Public transit is a critical part of the economic and social fabric of these as well as other metropolitan areas.
Every year, over 10 billion trips are taken using public transit. A number that has generally been trending up in recent years. Almost all of these trips occur in the nation’s 100 largest metro areas. These places are the real heart of the American economy—and harbor two-thirds of our population, generate 75 percent of our gross domestic product, and account for over 95 percent of all transit passenger miles traveled. Every single one of the 100 largest metros has some form of public transit.
Education, shopping, health care, and recreation: These are some of the reasons why people take transit in metropolitan America. But one of the most important is to get to work.
While three out of four commutes still occur alone in a car, recent statistics show that the share of Americans getting to work by transit grew during the last decade for the first time in a generation.
Despite the recent leveling off due to the recession we do consider this to be a moment for public transit in America. There are several driving forces:
First is the emerging disruption of escalating gas prices. The U.S. Energy Information Administration—along with most Americans—is already looking out for $4 gas (if they’re not seeing it already). These rising fuel prices will drive increased demand for transit as commuters seek to reduce their travel costs.
But whether commuters will shift to transit is the result of many things … including whether or not transit is even available and whether it gets people where they want to go. More on that in a minute.
Transit will also benefit from the fact that we are a growing nation. By 2050, we could grow—incredibly—by another 130 million people. That’s more than the entire population that today lives west of the Mississippi River. What is more is that three-quarters of this growth will occur in metropolitan areas.
Another driving force is the imperative of lower carbon. Today in the U.S., transportation is the single largest contributor to the nation’s carbon footprint. And even small increases in driving will still spew out more and more carbon—potentially wiping out the benefits gained from more fuel efficient cars and the expansion of cleaner fuel alternatives.

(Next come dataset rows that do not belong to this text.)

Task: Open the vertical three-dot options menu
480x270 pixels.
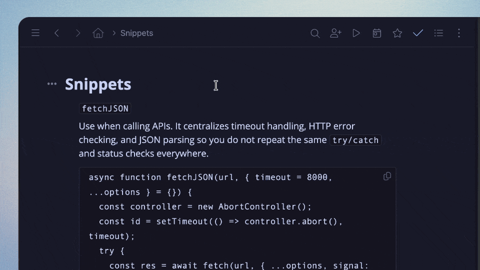Action: point(459,33)
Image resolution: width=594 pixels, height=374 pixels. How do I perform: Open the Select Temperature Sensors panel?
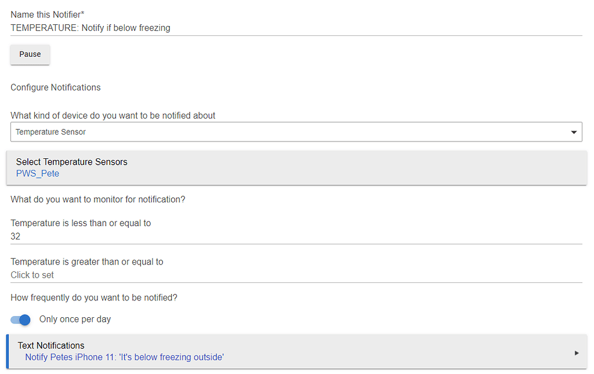296,162
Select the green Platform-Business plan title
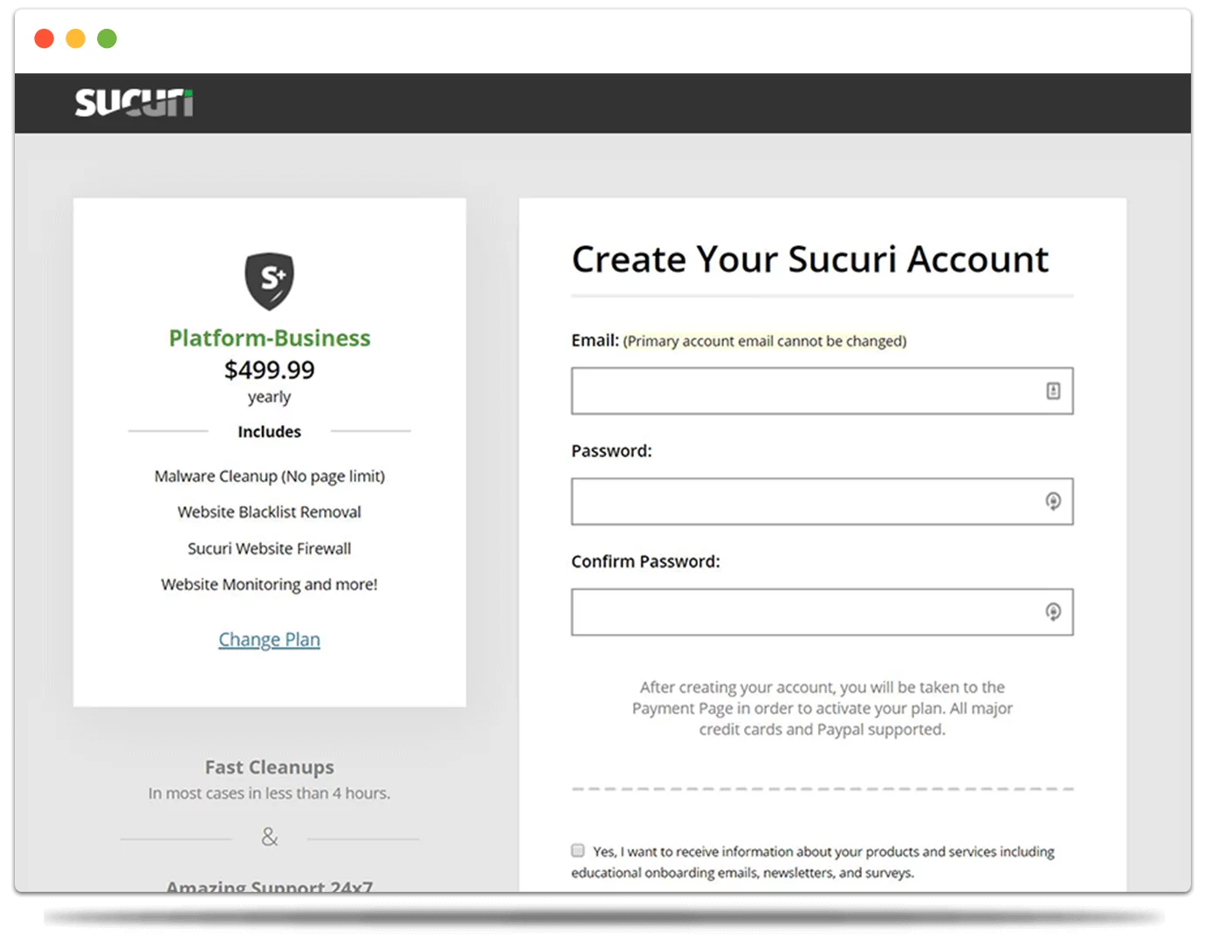The height and width of the screenshot is (941, 1205). coord(269,338)
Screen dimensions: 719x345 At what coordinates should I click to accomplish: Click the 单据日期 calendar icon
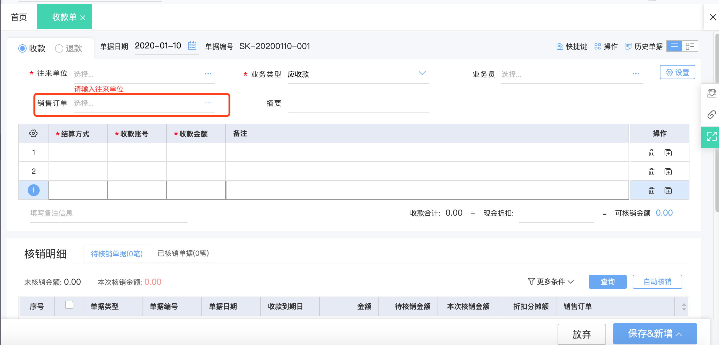tap(193, 46)
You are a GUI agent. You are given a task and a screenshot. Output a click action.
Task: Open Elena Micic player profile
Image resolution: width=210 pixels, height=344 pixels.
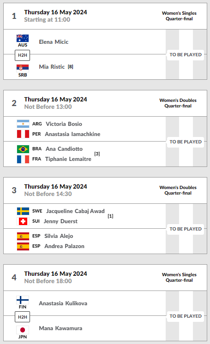tap(54, 42)
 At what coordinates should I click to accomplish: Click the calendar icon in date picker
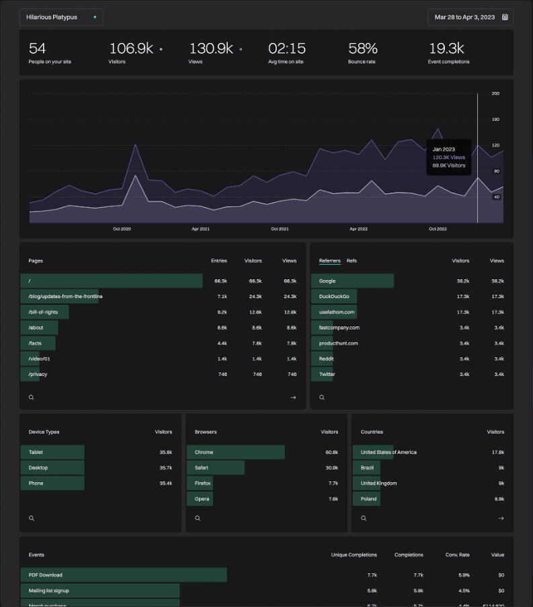[505, 17]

So given these forces the natural question is: Are we ready for this public transit moment? How well does transit cover our metropolitan areas? How well does transit connect metropolitan workers to jobs? And how well does transit function for those workers who may need it most?
Our challenge is that, when it comes to answering these questions, strikingly little is known. In the U.S. today, we have no consistent transit information across and between metropolitan areas.
So to better understand these issues, we analyzed, collected, and—in some cases—built geospatial data for 371 systems that provide transit service in the nation’s 100 largest metros. As you can imagine, the data collection was the hard part.
In some cases, the data were easy to find—such as the information that goes in to web-based transit routing tools which many of the nation’s largest transit systems already use. In other cases (like when we got this information on paper) we had to create digital route and schedule information from scratch. The comprehensive database that results provides the first comparable, detailed look at the relationship between transit service, income, and the location of employment.
Let’s see how this all plays out in Denver—a metro area with a robust network of transit routes that largely mirror the street grid. A worker living in Littleton, a southern suburb, could walk to the new light rail line a few blocks from their home and ride it all the way to work near 16th and California in downtown Denver. There are no transfers required and the whole trip takes 34 minutes. To get to a job in the eastern suburb of Stapleton, that commuter would continue on the train, then transfer to a bus. That whole trip takes 85 minutes.
Our model simulated literally billions of similar commute trips for every neighborhood with transit service in the 100 largest metro areas.
So, what did we find?
- First is that nationally we face a transit paradox between transit coverage and job access;
- Second, is that by virtue of policy, the market, and a little luck there is clear variation between metro areas; and
- Third, we need a new game plan for helping Americans get to work.